If you have a period followed by a space, then you know you're at the end of a sentence. Same with a period followed by a quotation marks (in the American way of writing. In the British way, they keep the quotation marks inside the periods). But wait ..... I just realized something else. If you have a name like E.B. White, that'll get cut off. D'oh! It gets more complicated when someone encloses multiple consecutive sentences in parentheses.

Is this futile? I might have to go about my plagiarism detection program by another means. Looking for highly correlative sentences between texts cannot possibly work unless there's a good way of finding sentences.
 

Answers and Replies

  • #2
phinds
Science Advisor
Insights Author
Gold Member
2019 Award
16,223
6,293
Why do you need to worry about full sentences? Surely there are other approaches. For example, break text up into strings that each end, say, 5 characters in FRONT of a period, discard the next 10 characters and then start the next string. Surely something even that simple would catch most high correlations.
 
  • #3
986
9
Why do you need to worry about full sentences?
Because people think in terms of sentences. That's how we separate our thoughts. By the way, my program catches if a plagiarist tried to combine or split sentences in an effort to distance his writing from the copied text.

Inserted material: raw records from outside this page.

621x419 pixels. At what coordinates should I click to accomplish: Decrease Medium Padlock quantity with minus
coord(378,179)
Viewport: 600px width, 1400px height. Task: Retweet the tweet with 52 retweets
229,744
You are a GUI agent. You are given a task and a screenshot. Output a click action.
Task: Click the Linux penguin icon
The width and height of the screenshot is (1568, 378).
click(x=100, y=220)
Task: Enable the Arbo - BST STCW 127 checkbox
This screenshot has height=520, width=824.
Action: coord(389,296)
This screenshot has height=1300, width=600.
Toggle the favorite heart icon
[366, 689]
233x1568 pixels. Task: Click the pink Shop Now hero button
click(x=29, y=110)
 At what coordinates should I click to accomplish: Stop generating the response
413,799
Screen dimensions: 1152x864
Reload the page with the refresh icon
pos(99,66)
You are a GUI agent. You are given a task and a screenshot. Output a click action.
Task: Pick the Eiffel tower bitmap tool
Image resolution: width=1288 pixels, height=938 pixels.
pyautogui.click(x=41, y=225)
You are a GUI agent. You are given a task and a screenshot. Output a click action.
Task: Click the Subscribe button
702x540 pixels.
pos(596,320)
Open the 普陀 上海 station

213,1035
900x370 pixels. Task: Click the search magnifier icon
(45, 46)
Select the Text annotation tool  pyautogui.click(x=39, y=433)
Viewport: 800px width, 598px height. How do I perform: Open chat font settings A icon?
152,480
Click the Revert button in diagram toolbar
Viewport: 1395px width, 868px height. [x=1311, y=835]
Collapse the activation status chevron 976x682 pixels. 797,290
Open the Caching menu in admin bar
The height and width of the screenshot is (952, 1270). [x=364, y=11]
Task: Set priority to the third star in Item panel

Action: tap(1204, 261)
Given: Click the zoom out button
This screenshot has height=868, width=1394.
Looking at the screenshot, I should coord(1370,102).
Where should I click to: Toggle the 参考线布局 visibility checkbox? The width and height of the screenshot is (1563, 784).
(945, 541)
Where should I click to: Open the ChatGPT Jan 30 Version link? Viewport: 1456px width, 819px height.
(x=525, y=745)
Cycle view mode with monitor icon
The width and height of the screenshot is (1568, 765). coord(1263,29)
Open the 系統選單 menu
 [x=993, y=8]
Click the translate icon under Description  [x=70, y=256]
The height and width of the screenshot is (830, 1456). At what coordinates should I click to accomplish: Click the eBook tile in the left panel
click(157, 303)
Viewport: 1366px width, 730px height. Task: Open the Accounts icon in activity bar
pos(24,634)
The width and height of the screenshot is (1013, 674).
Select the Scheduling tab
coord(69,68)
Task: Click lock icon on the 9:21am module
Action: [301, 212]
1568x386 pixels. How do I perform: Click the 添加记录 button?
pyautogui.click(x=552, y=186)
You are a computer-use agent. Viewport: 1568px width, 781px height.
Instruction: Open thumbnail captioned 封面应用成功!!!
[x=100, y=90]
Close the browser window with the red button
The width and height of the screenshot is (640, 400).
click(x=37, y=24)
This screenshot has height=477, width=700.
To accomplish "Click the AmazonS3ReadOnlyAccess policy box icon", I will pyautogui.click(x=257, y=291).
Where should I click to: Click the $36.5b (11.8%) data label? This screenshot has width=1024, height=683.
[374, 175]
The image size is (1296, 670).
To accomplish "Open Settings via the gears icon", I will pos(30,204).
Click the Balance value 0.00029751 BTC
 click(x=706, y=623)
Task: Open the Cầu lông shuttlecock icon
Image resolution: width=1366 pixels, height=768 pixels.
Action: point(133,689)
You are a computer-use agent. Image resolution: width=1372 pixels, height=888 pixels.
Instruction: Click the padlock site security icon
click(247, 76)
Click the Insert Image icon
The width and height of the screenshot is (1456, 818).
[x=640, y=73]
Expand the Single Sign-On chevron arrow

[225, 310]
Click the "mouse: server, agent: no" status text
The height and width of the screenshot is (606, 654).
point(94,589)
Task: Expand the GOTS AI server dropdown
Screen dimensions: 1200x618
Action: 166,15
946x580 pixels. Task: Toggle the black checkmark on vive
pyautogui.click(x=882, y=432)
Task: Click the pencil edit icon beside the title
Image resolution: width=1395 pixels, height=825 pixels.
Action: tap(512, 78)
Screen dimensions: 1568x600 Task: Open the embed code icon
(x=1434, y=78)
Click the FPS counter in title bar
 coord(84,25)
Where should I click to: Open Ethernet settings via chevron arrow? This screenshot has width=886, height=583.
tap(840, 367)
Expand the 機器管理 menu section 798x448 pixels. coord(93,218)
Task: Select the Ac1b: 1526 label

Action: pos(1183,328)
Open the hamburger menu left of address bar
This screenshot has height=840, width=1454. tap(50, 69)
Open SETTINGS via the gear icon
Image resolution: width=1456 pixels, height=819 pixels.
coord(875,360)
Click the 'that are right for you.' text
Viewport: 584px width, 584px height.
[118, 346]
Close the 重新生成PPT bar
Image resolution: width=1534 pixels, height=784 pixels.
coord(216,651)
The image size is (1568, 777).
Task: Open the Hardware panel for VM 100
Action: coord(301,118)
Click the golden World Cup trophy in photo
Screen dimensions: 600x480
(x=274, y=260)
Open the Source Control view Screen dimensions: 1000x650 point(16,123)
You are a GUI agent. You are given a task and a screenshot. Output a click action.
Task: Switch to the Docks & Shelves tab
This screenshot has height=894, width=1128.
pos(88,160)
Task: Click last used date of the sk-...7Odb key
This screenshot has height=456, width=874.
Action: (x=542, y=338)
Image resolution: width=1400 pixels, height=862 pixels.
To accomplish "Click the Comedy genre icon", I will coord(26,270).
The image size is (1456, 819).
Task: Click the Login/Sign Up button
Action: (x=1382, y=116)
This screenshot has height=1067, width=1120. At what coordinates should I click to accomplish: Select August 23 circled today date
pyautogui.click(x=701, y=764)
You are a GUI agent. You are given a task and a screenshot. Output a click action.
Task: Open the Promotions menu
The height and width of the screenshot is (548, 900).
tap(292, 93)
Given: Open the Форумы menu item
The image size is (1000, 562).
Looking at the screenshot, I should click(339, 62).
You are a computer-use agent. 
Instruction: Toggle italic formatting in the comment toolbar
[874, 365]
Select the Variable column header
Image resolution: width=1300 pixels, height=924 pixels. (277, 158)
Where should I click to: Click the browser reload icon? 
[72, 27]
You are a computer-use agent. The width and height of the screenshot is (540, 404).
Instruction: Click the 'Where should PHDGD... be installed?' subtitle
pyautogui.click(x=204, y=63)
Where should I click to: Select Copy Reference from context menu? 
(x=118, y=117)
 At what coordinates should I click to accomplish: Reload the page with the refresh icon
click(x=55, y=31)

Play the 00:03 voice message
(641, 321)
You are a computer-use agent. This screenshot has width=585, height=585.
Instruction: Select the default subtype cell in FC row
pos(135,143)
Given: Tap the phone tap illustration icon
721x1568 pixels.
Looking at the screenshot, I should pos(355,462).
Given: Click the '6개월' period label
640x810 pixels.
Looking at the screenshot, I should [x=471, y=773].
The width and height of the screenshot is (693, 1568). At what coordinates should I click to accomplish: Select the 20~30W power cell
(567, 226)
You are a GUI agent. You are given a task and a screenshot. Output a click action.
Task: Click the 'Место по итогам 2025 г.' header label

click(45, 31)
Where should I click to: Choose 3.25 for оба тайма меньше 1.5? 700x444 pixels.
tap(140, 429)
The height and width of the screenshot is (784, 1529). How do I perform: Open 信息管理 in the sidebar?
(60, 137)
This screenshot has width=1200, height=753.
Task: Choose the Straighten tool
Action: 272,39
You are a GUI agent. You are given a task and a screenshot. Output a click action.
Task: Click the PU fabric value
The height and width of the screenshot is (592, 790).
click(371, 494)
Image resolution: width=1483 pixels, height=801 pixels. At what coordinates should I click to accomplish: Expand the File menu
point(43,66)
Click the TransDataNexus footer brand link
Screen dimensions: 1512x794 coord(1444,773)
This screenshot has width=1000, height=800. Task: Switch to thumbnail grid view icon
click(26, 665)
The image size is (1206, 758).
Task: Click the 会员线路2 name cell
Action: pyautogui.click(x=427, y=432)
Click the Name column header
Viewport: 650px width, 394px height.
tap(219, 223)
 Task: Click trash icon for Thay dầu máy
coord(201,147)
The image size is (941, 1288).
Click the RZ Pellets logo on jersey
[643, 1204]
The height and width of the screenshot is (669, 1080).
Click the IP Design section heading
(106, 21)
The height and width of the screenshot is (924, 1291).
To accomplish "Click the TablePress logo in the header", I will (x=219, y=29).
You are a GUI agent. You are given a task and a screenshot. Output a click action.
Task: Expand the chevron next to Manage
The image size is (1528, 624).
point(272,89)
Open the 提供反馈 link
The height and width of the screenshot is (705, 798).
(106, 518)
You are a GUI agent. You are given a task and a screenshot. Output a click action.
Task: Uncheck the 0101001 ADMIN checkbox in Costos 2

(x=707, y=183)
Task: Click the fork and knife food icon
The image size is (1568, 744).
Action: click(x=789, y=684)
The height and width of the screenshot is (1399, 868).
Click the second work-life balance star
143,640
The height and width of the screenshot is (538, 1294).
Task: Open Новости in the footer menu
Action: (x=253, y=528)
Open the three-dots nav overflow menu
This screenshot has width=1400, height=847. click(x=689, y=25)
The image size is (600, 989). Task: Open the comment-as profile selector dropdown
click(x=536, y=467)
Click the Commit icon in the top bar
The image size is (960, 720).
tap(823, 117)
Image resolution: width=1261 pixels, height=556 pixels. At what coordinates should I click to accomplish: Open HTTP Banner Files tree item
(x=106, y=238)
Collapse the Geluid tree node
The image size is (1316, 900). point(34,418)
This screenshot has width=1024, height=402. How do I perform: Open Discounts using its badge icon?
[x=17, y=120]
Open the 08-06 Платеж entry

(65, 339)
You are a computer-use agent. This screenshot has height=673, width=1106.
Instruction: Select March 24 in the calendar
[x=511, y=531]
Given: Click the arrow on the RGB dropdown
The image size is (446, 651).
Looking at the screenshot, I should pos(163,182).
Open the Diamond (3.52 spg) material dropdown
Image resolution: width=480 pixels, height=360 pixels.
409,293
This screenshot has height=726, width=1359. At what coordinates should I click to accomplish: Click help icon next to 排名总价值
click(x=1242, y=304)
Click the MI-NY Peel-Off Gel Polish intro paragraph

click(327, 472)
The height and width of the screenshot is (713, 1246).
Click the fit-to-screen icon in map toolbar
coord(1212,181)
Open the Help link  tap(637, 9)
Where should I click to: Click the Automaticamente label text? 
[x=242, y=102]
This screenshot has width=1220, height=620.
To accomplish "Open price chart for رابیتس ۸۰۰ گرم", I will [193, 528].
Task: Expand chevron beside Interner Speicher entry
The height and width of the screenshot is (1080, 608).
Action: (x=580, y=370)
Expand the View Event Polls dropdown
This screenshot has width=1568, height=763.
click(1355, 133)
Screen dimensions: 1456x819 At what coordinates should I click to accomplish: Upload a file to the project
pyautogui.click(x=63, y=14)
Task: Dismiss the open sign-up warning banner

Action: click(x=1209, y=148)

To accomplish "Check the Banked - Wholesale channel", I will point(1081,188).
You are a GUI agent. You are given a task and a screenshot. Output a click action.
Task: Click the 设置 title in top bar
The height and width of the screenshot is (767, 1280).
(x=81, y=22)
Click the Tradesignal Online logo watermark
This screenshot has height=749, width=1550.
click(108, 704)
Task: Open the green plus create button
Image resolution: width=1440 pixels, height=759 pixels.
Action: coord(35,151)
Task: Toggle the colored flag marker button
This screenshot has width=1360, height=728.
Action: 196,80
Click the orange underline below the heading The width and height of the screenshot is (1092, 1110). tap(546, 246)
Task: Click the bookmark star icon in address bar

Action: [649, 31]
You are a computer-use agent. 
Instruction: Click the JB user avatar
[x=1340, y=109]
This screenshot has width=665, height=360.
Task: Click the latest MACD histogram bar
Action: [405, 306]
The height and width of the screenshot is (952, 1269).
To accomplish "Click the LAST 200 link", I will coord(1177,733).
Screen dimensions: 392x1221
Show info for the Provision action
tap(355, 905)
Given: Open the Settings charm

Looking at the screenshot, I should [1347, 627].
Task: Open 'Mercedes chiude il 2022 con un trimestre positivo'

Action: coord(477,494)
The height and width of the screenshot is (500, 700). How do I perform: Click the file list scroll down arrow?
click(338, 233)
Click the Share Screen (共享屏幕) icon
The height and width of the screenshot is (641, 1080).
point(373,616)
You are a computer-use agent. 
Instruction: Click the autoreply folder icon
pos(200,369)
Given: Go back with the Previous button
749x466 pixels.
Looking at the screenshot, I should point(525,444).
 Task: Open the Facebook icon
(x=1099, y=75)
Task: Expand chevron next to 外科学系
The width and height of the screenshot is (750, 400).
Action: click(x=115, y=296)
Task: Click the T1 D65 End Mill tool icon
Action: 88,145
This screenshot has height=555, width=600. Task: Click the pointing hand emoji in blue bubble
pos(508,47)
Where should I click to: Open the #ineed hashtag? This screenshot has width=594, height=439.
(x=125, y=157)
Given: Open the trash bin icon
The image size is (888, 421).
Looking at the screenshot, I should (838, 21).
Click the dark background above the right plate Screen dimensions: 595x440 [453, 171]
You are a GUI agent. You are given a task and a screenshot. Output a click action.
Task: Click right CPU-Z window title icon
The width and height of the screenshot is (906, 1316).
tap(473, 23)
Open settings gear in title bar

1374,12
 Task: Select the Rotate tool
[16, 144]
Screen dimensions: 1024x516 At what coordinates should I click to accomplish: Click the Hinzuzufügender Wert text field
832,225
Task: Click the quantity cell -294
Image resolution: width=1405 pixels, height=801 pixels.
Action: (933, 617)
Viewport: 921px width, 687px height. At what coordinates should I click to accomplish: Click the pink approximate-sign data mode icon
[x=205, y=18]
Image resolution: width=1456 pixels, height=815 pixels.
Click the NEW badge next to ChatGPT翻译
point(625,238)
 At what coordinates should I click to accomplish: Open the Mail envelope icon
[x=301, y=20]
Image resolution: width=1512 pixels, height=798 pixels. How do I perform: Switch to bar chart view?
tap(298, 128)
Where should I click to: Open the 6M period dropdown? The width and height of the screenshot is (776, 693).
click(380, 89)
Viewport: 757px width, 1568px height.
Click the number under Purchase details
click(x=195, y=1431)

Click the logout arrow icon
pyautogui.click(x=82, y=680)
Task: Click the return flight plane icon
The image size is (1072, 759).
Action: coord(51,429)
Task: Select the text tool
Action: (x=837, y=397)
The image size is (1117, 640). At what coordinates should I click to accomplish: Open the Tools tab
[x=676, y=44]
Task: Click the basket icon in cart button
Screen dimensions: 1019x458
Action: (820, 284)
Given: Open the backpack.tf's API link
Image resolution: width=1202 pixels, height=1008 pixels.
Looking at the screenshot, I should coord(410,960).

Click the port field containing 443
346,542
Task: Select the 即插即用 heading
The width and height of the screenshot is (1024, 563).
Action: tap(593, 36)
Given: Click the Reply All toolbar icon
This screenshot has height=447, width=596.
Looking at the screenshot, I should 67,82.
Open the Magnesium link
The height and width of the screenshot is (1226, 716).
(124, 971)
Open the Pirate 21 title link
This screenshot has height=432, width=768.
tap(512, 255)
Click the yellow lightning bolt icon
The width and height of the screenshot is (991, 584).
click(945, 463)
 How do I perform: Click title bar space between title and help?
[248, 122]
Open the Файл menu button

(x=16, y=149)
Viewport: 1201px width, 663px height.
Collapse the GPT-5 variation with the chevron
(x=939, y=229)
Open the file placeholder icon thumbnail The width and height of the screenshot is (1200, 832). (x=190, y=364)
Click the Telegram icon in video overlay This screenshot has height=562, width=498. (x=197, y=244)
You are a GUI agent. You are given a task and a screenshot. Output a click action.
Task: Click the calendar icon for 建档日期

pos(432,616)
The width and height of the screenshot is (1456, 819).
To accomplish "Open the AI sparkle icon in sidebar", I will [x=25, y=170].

Surely there are other approaches. For example, break text up into strings that each end, say, 5 characters in FRONT of a period, discard the next 10 characters and then start the next string. Surely something even that simple would catch most high correlations.
Hmmm ... Not a bad idea.
 
  • #4
AlephZero
Science Advisor
Homework Helper
6,994
291
If plagiarists are going to combine or break up "sentences" to hide their activity, looking for "sentences" is the wrong strategy anyway.

Why not just look for matching character strings. e.g. fairly short strings that occur rarely in the allegedly plagiarized text?

I once wrote some software to do "industrial archeology" on different versions of computer software that worked like that. Hunting down matching occurrences of strings like "i = 0" was a waste of time, but there were plenty of unique text strings to match up, without "knowing" anything about the programming language syntax or what the code was supposed to be doing. I don't think I used any knowledge about the language syntax except to ignore all white space, regardless of whether or not it was significant.
 
  • #5
986
9
If plagiarists are going to combine or break up "sentences" to hide their activity, looking for "sentences" is the wrong strategy anyway.
I'm looking at the percentage of words shared in common between pairs of sentences. The percentage is calculated on the size of the smaller sentence (so there will be a 100% match if one sentence is contained in another). If S and T are the sets of words in two sentences, then I'm looking at

(number of elements in smaller{S,T} that are contained in larger{S,T}) / sizeof(smaller{S,T})
 
  • #6
jim mcnamara
Mentor
3,949
2,351
Detecting plagiarism usually starts with breaking text into words, doing word counts, and looking for phrases that have the same Levenshtein distances.

On the next level try a cluster-based approach:
http://www.uni-weimar.de/medien/webis/research/events/pan-10/pan10-papers-final/pan10-plagiarism-detection/zou10-a-cluster-based-plagiarism-detection-method.pdf [Broken]

Google uses this algorithm to winnow out unique hits on a web search.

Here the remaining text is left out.